Com a colheita de soja se encaminhando para o final – faltando apenas algumas áreas mais atrasadas na região norte do Estado – a Cocamar estima uma redução de 35% na produtividade das lavouras em relação aos números projetados inicialmente.

ALÉM - O percentual está bem acima da média paranaense, divulgada na semana passada pela Secretaria de Agricultura e do Abastecimento (Seab), da ordem de 14%.

CLIMA ADVERSO - As regiões de Maringá, Cianorte, Umuarama e Paranavaí estão entre as mais afetadas, incluindo municípios mais ao norte de Londrina. Os baixos níveis de precipitação entre outubro e janeiro castigaram, principalmente, as lavouras semeadas mais cedo e, em alguns municípios, produtores colheram abaixo de 50 sacas por alqueire (20,6 sacas/hectare). Contribuiu para aumentar a perda o calor intenso em janeiro e início de fevereiro.

UM CONTRASTE - No entanto, em meio a um cenário generalizado de produtividade abaixo da média dos últimos anos, houve produtores que se destacaram pelo alto desempenho das lavouras.
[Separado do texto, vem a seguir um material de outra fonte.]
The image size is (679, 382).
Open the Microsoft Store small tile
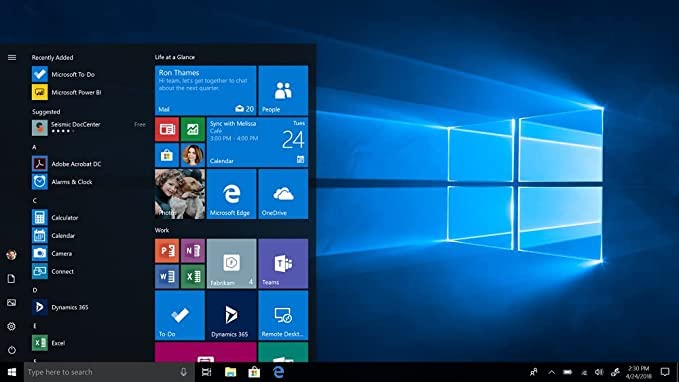[x=167, y=155]
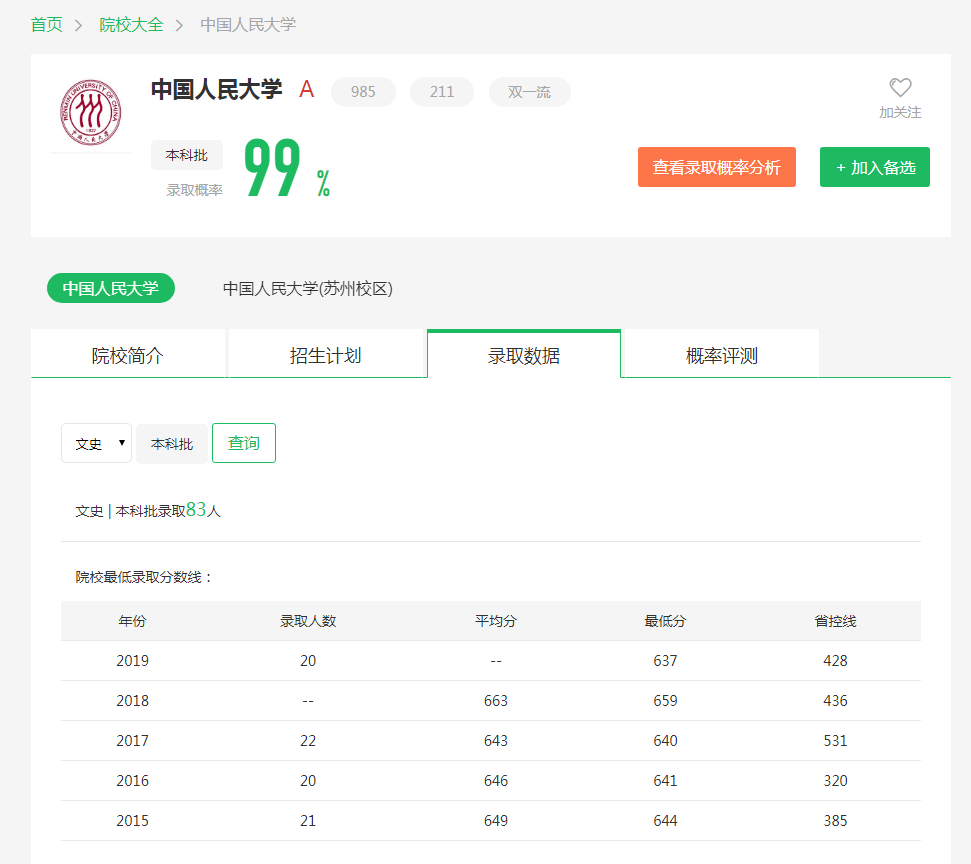Switch to the 院校简介 tab
Image resolution: width=971 pixels, height=864 pixels.
click(x=128, y=353)
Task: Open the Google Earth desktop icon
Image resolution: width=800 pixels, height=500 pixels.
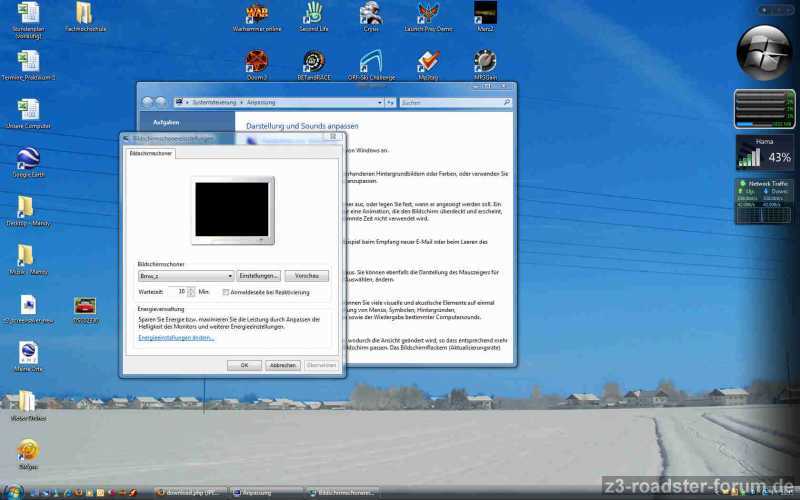Action: (x=28, y=158)
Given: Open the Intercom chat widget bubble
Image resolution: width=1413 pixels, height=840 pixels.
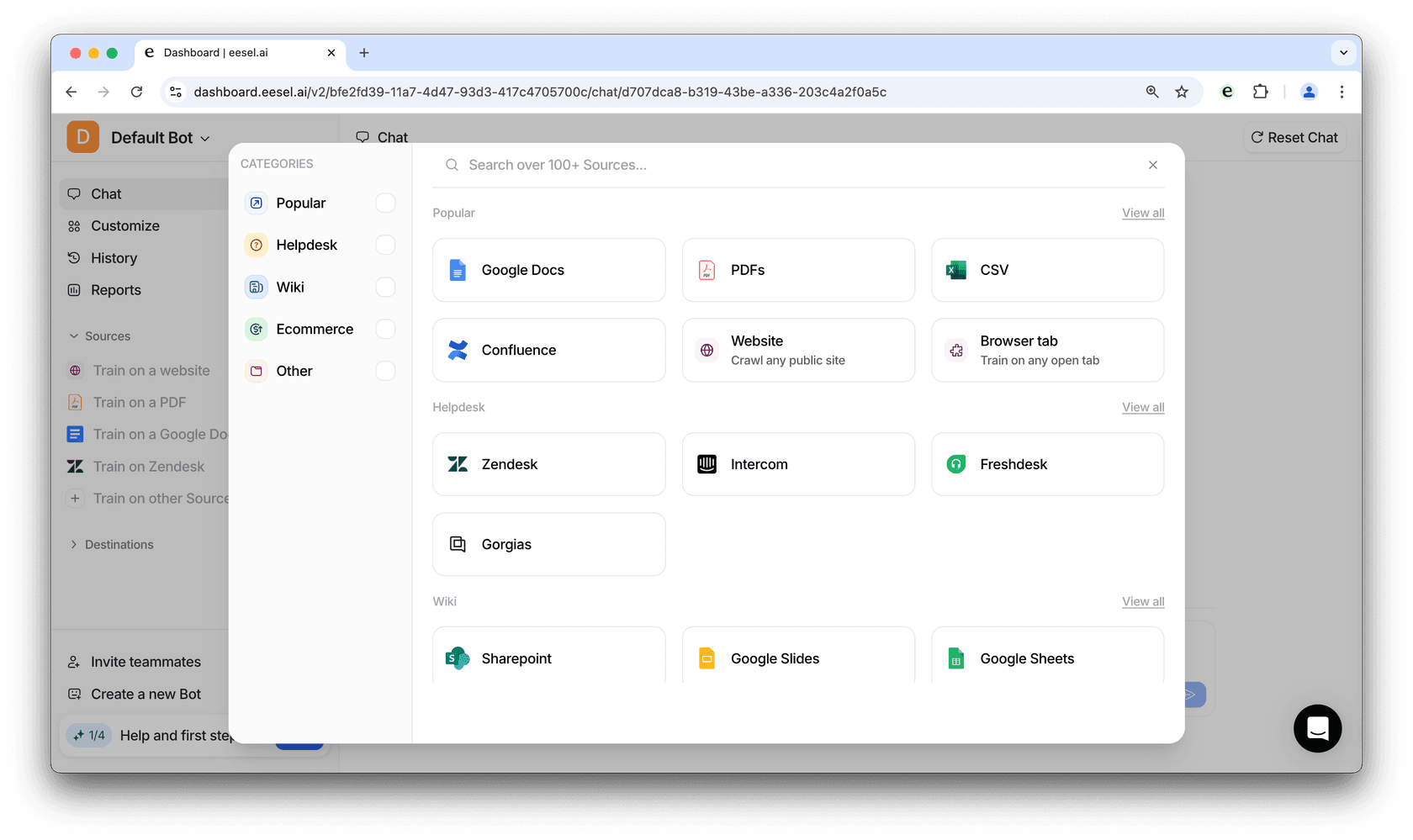Looking at the screenshot, I should [1317, 728].
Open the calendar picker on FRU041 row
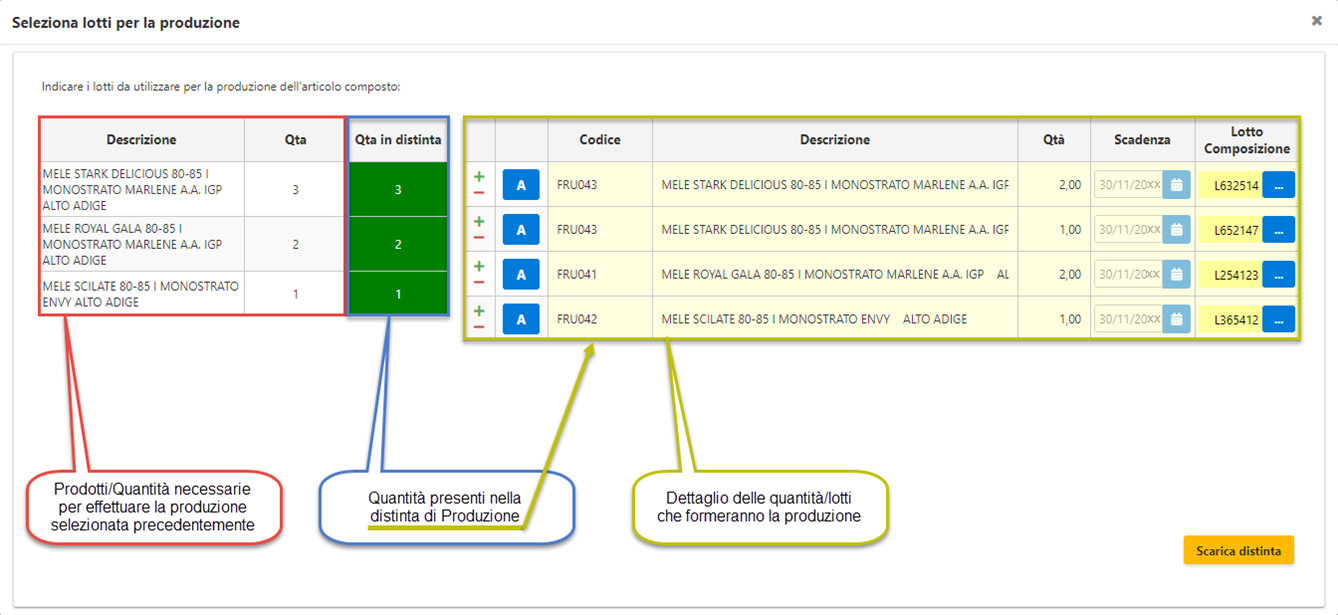Viewport: 1338px width, 615px height. (1177, 275)
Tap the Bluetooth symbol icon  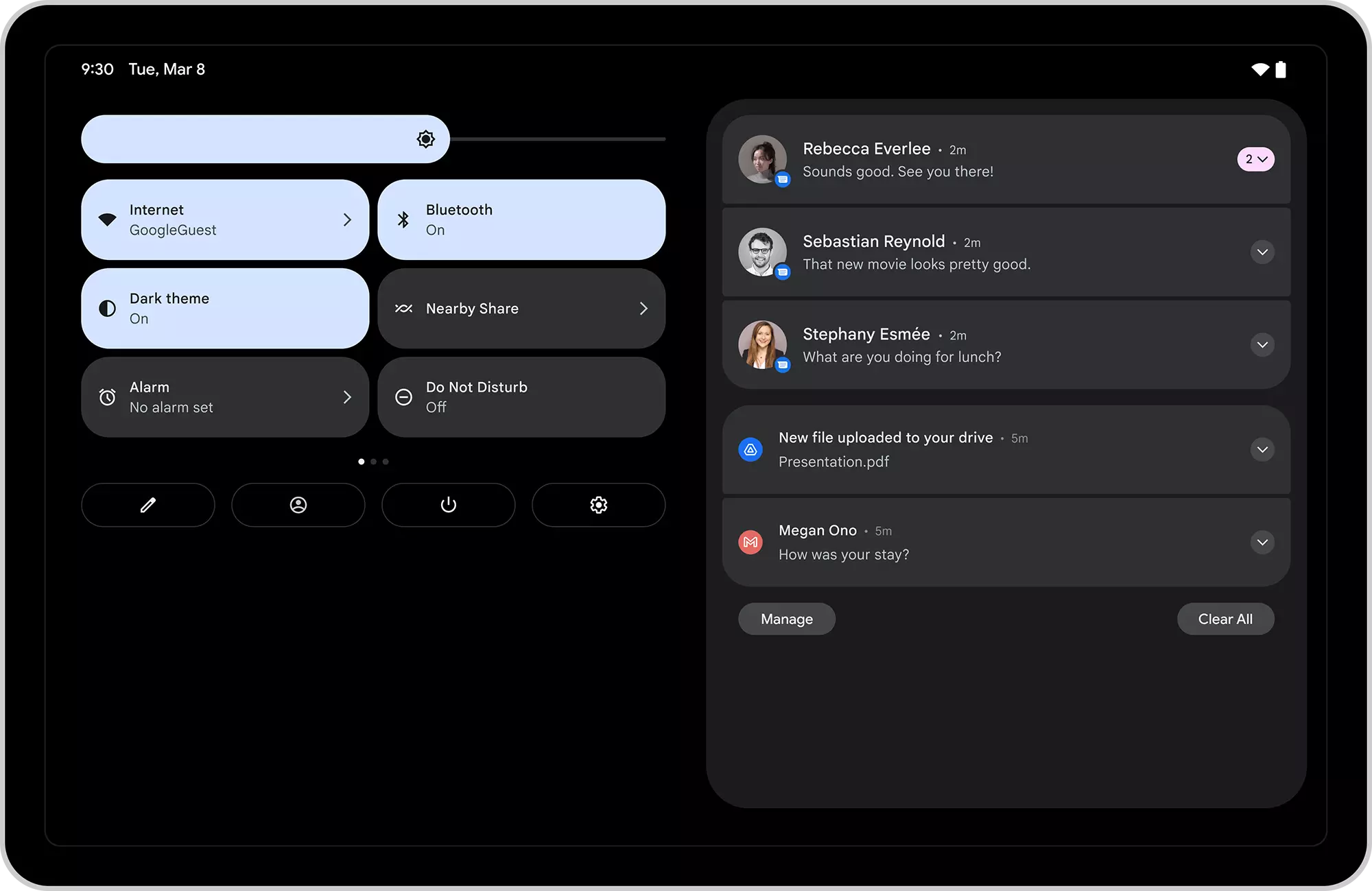pyautogui.click(x=405, y=219)
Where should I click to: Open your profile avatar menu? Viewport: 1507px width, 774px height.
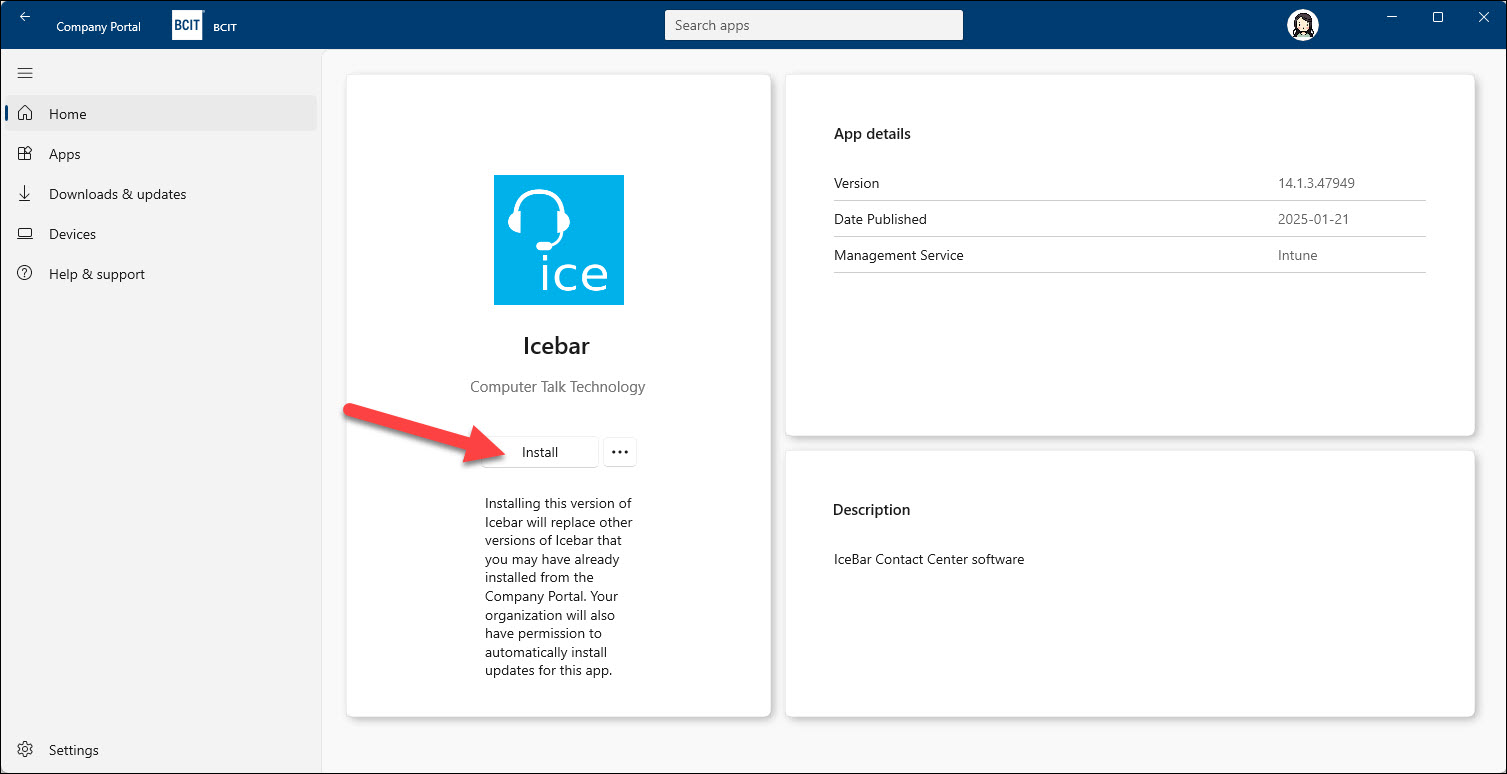1302,24
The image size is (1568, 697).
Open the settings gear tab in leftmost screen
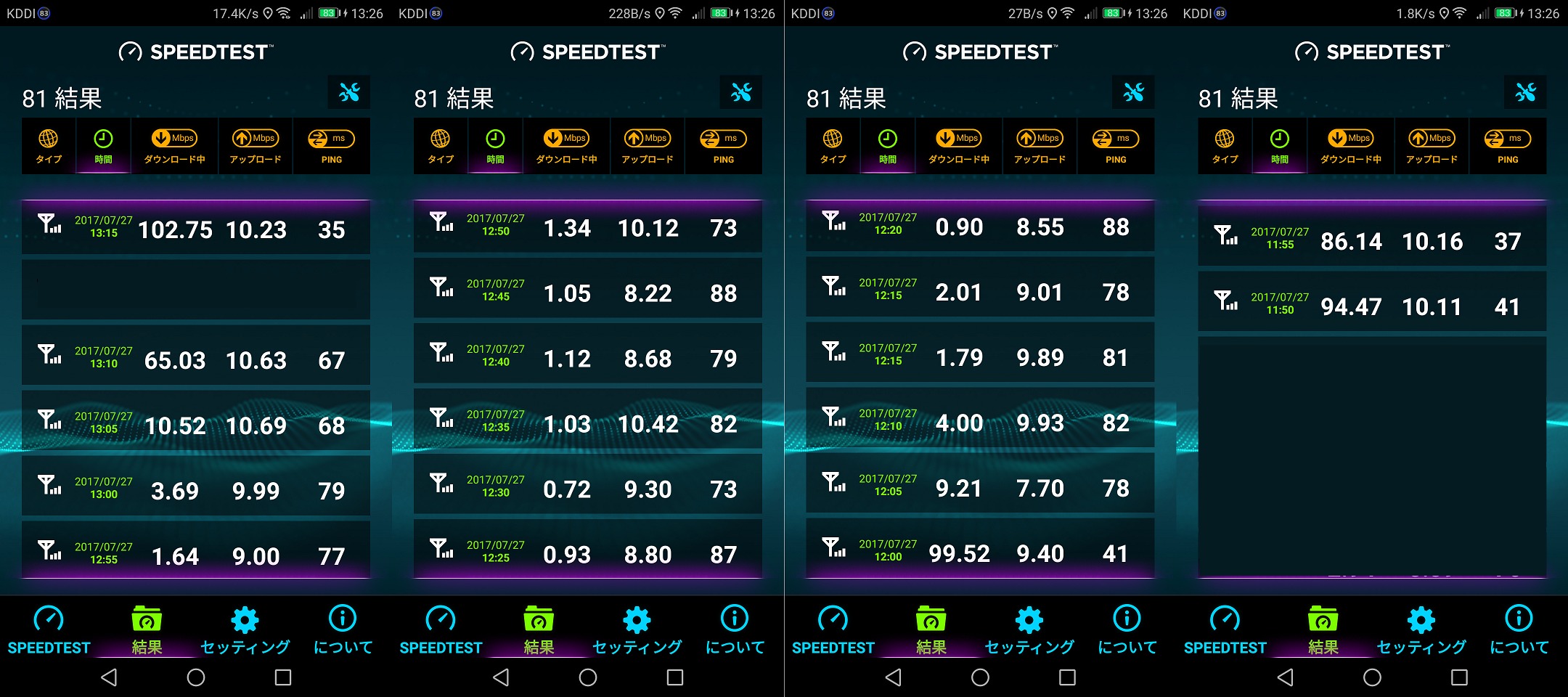(245, 630)
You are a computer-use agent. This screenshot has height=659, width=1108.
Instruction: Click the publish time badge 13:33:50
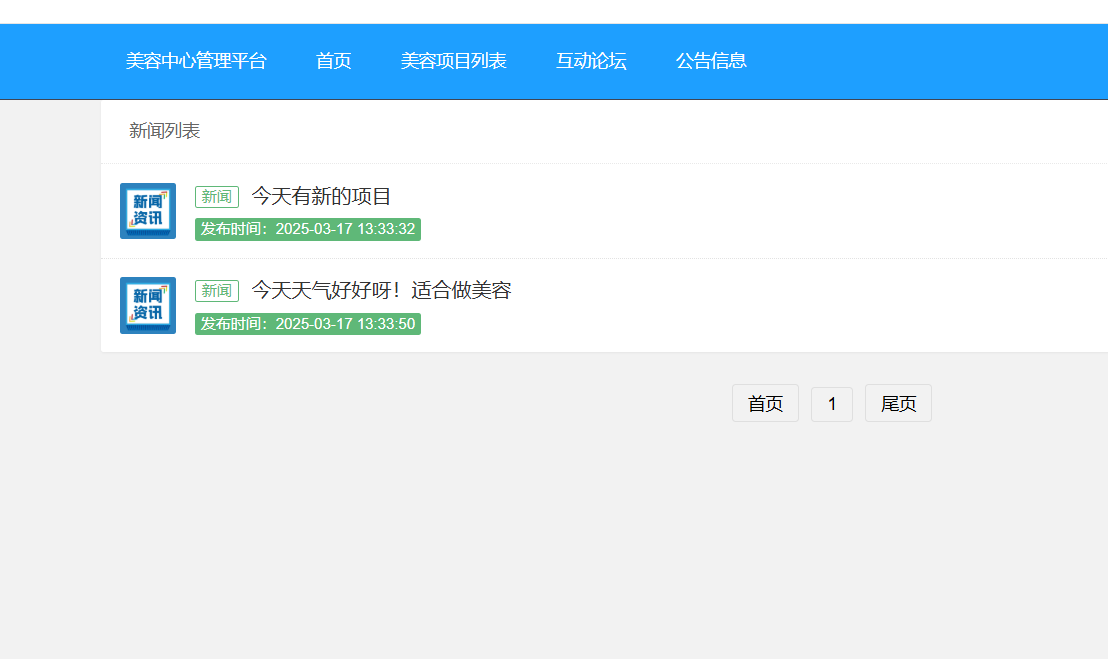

Em municípios como Apucarana e Tamarana, a colheita de alguns talhões superou a 200 sacas por alqueire (82,6 sacas/hectare), o que, segundo técnicos da Cocamar, se deve a uma soma de fatores: o investimento em tecnologias seguindo orientação especializada, a melhoria da qualidade do solo e, claro, uma ajuda de São Pedro.

NOROESTE - Os resultados da parte que cabe ao produtor ficaram evidentes, também, na região noroeste, onde as perdas, em geral, superaram 40%. A realização de um trabalho contínuo para melhorar o perfil do solo, por exemplo, fez a diferença da produtividade, amenizando os dados causados pelas intempéries. Um produtor de Marilena que integra lavoura-pecuária (ILP) colheu acima de 140 sacas por alqueire (57,8/hectare). Segundo ele, se o clima tivesse ajudado, teria conseguido ao menos 170 sacas por alqueire de média (70,2 sacas/hectare). De qualquer forma, não dá para reclamar.